┌─ Selection
Politics, Business & Culture in the Americas

Young Central American Migrants, in Their Own Words

Reading Time: 2 minutesA review of Juan Pablo Villalobos’ The Other Side, a book for young adults on the realities of migration to the U.S.
Reading Time: 2 minutes

David Peinado/Nurphoto/Getty

Reading Time: 2 minutes

This article is adapted from AQ’s latest issue on the politics of water in Latin America

People smugglers, metal blankets, rip currents that threaten to tear babies from mothers’ arms: The Other Side would fit neatly in a Stephen King novel — if the stories weren’t so gut-wrenchingly familiar.

All are recurring monsters in the North American immigration story. “You can’t tell what time it is when you’re in the freezer,” one chapter begins, referring to an ice-cold detention center somewhere on the U.S.-Mexico border.

Published last year in Spanish as Yo tuve un sueño (I had a dream), the latest from Mexican novelist Juan Pablo Villalobos is, sadly, a work of nonfiction. Based on a series of interviews Villalobos conducted in 2016, The Other Side examines Central American migration through the eyes of 10 children who made the trek to the U.S. on their own.
└─
Instruction a:
Output the review of The Other Side above word for word, in full.
┌─ Data for processing
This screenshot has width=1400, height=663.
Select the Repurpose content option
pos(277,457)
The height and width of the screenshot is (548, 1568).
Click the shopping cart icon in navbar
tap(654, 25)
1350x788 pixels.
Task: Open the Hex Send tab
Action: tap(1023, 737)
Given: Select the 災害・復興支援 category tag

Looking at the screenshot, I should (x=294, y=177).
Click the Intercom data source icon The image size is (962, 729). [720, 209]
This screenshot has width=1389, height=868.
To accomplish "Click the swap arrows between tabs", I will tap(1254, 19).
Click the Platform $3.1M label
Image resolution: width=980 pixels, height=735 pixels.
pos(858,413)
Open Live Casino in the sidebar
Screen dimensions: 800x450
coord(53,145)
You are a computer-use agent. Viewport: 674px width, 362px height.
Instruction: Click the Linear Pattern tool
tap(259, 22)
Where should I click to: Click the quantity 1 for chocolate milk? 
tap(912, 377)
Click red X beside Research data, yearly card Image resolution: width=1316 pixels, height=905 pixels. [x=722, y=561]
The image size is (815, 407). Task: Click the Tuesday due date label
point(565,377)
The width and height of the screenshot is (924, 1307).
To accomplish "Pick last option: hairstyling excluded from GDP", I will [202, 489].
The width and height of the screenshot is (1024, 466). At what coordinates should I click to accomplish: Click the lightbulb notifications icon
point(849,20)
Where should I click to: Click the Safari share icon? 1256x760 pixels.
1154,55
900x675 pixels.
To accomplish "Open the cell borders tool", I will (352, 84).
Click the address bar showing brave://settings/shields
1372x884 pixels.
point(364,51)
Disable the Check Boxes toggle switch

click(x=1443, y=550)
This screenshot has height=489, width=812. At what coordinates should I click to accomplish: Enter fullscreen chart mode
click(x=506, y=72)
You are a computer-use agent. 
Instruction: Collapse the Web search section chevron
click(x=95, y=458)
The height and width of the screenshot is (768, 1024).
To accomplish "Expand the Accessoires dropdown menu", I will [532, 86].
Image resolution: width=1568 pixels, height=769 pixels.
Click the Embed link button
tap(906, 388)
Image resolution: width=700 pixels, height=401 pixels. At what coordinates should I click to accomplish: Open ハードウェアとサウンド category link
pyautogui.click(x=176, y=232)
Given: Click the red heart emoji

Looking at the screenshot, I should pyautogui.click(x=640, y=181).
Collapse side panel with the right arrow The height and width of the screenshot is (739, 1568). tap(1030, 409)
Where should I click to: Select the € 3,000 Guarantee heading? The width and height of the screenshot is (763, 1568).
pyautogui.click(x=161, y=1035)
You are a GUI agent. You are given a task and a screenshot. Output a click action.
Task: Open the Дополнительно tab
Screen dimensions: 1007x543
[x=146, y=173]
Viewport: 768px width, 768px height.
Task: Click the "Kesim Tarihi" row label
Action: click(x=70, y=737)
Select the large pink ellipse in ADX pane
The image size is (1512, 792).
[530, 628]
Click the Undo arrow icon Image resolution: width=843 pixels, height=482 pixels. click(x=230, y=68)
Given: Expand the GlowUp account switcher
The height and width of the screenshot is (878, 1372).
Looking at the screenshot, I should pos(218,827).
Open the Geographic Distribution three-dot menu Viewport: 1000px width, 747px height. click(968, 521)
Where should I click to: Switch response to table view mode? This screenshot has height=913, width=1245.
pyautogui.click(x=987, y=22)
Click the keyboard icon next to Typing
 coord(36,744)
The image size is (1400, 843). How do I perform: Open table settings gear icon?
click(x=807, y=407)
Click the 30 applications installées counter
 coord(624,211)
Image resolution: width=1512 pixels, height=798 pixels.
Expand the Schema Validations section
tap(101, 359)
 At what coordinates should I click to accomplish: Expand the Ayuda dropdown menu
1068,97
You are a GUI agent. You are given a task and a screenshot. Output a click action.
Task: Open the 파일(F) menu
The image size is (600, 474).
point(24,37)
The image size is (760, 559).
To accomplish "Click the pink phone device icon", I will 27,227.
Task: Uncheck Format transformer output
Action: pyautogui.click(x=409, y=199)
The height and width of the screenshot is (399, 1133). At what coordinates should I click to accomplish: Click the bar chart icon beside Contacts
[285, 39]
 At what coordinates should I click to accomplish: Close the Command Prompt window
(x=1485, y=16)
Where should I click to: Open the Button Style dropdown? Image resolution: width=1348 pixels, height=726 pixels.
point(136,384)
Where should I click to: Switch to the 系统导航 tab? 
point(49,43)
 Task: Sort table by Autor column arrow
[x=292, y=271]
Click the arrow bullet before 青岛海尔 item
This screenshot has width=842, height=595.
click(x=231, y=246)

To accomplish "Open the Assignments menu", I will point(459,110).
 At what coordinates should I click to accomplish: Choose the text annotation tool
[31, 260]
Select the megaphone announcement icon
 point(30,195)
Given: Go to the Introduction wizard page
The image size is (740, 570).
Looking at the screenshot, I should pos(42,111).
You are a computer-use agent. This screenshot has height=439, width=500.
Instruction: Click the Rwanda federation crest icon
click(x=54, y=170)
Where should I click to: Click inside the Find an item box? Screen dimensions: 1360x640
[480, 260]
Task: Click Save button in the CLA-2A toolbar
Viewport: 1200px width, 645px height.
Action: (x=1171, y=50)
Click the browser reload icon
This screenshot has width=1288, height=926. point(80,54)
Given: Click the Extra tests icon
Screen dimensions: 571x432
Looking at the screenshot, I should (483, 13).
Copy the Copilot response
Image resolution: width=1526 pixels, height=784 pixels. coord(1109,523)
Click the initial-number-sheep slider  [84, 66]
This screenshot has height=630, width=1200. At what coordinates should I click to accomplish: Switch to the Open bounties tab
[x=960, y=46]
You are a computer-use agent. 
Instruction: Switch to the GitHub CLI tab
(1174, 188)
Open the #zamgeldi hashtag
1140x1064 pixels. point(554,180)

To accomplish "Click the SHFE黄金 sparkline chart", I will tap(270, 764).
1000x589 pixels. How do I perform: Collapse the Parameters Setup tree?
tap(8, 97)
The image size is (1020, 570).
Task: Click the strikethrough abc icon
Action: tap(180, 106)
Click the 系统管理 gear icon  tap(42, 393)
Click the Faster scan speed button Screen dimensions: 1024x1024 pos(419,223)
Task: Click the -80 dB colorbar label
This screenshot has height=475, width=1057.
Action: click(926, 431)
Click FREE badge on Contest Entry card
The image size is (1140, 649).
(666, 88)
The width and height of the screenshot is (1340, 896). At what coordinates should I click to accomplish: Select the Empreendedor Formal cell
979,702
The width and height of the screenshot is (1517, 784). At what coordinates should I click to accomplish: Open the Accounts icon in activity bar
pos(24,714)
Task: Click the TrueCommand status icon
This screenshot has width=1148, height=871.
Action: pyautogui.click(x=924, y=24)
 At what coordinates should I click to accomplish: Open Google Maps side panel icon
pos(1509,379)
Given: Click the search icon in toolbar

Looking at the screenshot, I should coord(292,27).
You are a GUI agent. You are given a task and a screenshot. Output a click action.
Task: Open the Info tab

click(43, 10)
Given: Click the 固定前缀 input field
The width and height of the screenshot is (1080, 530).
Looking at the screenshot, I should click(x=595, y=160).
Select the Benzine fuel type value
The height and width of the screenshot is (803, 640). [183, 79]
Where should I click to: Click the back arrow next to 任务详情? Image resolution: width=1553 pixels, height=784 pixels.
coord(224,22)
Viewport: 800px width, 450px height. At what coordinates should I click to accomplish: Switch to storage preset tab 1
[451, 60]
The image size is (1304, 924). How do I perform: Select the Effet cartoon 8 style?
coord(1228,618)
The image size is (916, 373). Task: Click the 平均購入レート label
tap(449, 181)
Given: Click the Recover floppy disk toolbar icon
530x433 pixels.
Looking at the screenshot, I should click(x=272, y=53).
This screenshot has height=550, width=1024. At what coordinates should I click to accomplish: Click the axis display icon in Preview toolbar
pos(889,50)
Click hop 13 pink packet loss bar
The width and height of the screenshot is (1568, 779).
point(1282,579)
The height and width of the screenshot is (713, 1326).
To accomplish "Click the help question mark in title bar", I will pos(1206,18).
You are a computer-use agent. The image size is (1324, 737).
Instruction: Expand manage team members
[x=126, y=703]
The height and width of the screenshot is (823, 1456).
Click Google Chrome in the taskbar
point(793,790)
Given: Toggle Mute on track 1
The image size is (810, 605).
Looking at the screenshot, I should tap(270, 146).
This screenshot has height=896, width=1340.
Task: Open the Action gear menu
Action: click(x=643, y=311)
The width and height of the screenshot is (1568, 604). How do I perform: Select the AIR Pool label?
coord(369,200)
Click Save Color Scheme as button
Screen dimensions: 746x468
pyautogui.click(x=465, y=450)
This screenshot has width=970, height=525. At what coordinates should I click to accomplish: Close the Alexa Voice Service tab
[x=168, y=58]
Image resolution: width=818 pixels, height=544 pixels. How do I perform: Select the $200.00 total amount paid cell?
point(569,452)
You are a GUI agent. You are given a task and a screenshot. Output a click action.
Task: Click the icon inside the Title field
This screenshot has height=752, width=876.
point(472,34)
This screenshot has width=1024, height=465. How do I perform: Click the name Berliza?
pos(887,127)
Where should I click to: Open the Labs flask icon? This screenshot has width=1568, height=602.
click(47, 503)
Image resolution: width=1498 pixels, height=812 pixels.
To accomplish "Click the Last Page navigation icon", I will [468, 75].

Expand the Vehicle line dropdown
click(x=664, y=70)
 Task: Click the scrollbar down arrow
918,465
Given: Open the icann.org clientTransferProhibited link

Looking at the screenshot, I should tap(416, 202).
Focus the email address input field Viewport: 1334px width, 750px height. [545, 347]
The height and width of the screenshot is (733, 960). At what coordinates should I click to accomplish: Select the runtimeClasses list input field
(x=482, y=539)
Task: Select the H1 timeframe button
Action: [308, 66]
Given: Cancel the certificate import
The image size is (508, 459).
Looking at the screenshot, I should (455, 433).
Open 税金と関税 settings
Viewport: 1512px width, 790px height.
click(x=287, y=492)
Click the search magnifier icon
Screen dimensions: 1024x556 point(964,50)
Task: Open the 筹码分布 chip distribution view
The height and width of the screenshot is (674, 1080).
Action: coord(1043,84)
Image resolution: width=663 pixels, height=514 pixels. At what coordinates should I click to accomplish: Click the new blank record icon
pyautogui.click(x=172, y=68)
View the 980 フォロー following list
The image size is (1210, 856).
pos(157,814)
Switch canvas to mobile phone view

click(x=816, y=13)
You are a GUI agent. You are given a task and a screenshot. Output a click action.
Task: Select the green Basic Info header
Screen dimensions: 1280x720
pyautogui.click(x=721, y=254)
└─
Instruction b:
From the records, return the stretch from the line containing "The height and width of the screenshot is (548, 1568)." through the line containing "coord(53,145)", both ends included, character for character.

Expected output a:
Politics, Business & Culture in the Americas

Young Central American Migrants, in Their Own Words

Reading Time: 2 minutesA review of Juan Pablo Villalobos’ The Other Side, a book for young adults on the realities of migration to the U.S.
Reading Time: 2 minutes

David Peinado/Nurphoto/Getty

Reading Time: 2 minutes

This article is adapted from AQ’s latest issue on the politics of water in Latin America

People smugglers, metal blankets, rip currents that threaten to tear babies from mothers’ arms: The Other Side would fit neatly in a Stephen King novel — if the stories weren’t so gut-wrenchingly familiar.

All are recurring monsters in the North American immigration story. “You can’t tell what time it is when you’re in the freezer,” one chapter begins, referring to an ice-cold detention center somewhere on the U.S.-Mexico border.

Published last year in Spanish as Yo tuve un sueño (I had a dream), the latest from Mexican novelist Juan Pablo Villalobos is, sadly, a work of nonfiction. Based on a series of interviews Villalobos conducted in 2016, The Other Side examines Central American migration through the eyes of 10 children who made the trek to the U.S. on their own.

Expected output b:
The height and width of the screenshot is (548, 1568).
Click the shopping cart icon in navbar
tap(654, 25)
1350x788 pixels.
Task: Open the Hex Send tab
Action: tap(1023, 737)
Given: Select the 災害・復興支援 category tag

Looking at the screenshot, I should (x=294, y=177).
Click the Intercom data source icon The image size is (962, 729). [720, 209]
This screenshot has width=1389, height=868.
To accomplish "Click the swap arrows between tabs", I will tap(1254, 19).
Click the Platform $3.1M label
Image resolution: width=980 pixels, height=735 pixels.
pos(858,413)
Open Live Casino in the sidebar
Screen dimensions: 800x450
coord(53,145)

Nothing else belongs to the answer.